Finisce in manette per rapina, ma al momento del colpo era in Romania

Una forte somiglianza e tanto è bastato per procedere al suo arresto. Non solo: Adrian Laurentiu Druta, il giorno in cui sarebbe stato visto insieme ad altri protagonisti di una rapina effettuata nella tarda serata del 6 settembre scorso, a Lanciano, riconosciuto da due inquilini dello stabile ove ha avuto luogo l’episodio criminoso, era a Tecuci in Romania, suo paese di nascita. Solo il giorno dopo, ossia il 7.9.2011, alle ore 23,00, l’arrestato è partito dalla Romania, in autobus, per giungere in Italia, a Pescara, alle ore 08,15 del successivo 9.9.2011.

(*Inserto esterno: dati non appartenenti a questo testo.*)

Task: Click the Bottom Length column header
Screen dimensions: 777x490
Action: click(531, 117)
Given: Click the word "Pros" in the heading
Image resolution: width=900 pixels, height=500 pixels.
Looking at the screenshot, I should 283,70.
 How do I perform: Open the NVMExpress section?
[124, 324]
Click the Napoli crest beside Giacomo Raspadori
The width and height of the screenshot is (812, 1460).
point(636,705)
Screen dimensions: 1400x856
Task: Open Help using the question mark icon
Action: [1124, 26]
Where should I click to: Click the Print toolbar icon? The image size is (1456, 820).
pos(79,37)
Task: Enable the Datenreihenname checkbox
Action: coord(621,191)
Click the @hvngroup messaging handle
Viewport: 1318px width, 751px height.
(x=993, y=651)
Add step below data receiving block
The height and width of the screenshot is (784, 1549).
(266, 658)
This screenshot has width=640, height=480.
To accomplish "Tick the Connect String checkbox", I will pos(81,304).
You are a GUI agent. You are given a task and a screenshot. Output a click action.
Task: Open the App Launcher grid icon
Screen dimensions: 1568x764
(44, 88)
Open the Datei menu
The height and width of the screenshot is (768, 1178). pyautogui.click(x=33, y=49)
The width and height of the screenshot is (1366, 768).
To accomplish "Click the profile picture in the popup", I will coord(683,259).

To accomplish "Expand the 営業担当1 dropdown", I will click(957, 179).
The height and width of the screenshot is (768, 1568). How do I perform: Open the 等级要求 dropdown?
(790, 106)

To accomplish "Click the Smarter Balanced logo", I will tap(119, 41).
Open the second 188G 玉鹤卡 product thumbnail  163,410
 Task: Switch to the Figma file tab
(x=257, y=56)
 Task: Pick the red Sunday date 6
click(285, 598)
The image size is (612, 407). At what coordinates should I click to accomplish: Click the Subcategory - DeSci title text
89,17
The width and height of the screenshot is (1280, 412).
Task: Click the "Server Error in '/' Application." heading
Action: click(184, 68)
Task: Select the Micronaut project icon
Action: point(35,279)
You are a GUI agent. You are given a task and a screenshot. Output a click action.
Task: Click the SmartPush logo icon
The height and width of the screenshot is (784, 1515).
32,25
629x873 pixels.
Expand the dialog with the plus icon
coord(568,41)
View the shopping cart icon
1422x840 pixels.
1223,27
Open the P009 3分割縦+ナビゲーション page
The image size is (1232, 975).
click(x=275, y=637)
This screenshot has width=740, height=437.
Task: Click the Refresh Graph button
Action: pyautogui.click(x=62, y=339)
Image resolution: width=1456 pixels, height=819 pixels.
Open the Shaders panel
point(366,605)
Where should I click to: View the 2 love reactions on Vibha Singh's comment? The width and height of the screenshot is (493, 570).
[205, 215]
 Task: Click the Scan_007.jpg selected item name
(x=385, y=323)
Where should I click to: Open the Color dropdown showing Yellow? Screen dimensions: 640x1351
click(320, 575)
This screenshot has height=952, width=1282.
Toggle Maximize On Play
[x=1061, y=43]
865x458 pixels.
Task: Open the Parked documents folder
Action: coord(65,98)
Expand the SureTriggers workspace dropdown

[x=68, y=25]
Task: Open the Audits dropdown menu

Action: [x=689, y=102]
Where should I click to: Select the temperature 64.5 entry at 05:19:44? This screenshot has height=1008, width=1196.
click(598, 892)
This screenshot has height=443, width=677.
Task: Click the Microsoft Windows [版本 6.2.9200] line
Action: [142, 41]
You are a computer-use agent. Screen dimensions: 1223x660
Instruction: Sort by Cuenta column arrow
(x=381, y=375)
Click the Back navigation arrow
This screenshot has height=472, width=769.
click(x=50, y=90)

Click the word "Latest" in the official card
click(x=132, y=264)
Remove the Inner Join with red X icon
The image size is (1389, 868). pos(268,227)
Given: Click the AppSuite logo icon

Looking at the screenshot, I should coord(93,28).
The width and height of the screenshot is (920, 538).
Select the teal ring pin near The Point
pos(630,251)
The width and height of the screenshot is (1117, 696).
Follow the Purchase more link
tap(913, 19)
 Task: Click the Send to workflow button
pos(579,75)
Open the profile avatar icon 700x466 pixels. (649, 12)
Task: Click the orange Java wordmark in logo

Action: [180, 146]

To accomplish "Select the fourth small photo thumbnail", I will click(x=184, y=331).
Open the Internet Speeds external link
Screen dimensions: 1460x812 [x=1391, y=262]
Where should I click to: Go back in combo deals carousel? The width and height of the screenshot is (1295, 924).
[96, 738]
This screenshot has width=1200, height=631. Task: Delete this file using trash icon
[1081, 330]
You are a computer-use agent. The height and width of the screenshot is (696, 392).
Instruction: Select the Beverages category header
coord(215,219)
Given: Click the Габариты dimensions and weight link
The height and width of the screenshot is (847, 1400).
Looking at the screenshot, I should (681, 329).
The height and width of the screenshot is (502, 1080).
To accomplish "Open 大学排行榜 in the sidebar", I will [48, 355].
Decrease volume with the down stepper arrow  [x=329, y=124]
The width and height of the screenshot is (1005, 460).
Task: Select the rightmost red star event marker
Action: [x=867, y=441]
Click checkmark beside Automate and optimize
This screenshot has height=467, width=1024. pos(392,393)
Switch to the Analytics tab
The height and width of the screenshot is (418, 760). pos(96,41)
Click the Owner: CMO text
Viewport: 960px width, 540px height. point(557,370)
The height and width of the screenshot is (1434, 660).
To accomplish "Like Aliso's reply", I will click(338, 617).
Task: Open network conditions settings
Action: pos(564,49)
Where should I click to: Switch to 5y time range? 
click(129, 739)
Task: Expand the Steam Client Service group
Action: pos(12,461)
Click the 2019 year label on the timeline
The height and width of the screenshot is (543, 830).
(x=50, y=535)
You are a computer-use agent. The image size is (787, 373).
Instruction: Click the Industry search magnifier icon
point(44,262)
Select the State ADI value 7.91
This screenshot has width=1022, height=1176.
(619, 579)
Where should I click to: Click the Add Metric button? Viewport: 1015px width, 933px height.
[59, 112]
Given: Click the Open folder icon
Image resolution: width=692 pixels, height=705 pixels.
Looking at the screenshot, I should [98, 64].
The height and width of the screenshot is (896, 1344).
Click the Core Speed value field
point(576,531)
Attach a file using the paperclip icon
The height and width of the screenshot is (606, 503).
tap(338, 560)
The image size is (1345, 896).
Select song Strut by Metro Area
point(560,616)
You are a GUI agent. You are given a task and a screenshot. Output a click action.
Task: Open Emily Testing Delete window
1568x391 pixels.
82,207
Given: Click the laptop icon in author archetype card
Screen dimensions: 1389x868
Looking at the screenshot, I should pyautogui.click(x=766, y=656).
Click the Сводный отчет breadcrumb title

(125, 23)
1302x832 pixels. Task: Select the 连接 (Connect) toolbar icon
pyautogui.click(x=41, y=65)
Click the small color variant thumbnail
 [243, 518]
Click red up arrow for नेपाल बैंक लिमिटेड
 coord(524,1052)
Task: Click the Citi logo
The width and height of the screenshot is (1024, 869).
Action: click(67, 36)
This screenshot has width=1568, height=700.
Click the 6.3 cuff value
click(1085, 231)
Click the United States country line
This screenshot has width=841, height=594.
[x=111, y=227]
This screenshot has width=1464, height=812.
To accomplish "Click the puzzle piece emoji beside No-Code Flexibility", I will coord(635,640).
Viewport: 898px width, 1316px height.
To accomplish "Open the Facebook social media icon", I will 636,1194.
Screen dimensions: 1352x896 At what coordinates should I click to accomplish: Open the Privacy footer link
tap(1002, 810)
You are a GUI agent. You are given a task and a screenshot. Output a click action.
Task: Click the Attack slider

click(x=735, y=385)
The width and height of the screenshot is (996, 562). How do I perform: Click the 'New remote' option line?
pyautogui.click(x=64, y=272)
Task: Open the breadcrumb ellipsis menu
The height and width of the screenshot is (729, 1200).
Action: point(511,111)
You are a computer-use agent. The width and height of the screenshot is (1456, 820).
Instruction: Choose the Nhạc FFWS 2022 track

E’ quanto tiene a precisare l’avv. Domenico Frattura del Foro di Lanciano, difensore di fiducia di Druta. Il cittadino romeno è stato arresto agli inizi di dicembre in relazione ad indagini svolte dalla Polstrada di Lanciano (vedi articolo), su direzione della Procura Frentana, inerenti numerosi furti perpetrati in città e nei comuni limitrofi. “Druta – dice il legale – si è da subito professato innocente ed ha ribadito la sua estraneità ai fatti contestati in ogni fase procedurale. Il riconoscimento, solo fotografico, sarebbe la conseguenza del fatto che costui assomiglia al vero rapinatore. Ho avanzato al G.I.P. presso il Tribunale di Lanciano un’istanza di scarcerazione dell’indagato (con, in subordine, la richiesta di concessione degli arresti domiciliari) allegando i risultati di indagini difensive aventi ad oggetto la raccolta della testimonianza di alcuni viaggiatori dello stesso autobus su cui ha viaggiato il Sig. Druta, nonché con la produzione del biglietto di viaggio acquistato dallo stesso e della lista passeggeri tra cui figura il nominativo dell’arrestato. Alla medesima istanza sono stati allegati altresì i documenti (CUD, buste paga e contratto di assunzione) comprovanti il fatto che il Sig. Druta, da quando è arrivato in Italia (circa 2 anni fa) ha sempre svolto onesta e regolare attività lavorativa. Nei prossimi giorni depositerò richiesta di incidente probatorio sia per fare accertare la presenza di impronte digitali e di capelli sul e nel cappello smarrito dal rapinatore in occasione dell’episodio criminale sopra richiamato, il tutto al fine di operare un confronto con le impronte ed il DNA del Sig. Druta, e sia per fare accertare la localizzazione del cellulare di quest’ultimo nella serata del 6 settembre scorso”. Un arresto che ha avuto dei riflessi personali non di poco conto, che l’avv. Frattura mette in evidenza: “A seguito dei gravi fatti contestatigli e della permanenza in carcere, Druta, oltre ad un ovvio e comprensibile stato di prostrazione, è stato anche lasciato dalla fidanzata ed ha avuto notizia che il proprio datore di lavoro (trattasi di piccola impresa edile), con molta probabilità, non lo farà rientrare a lavorare perché dubita della sua onestà e non intende avere problemi con la propria clientela”.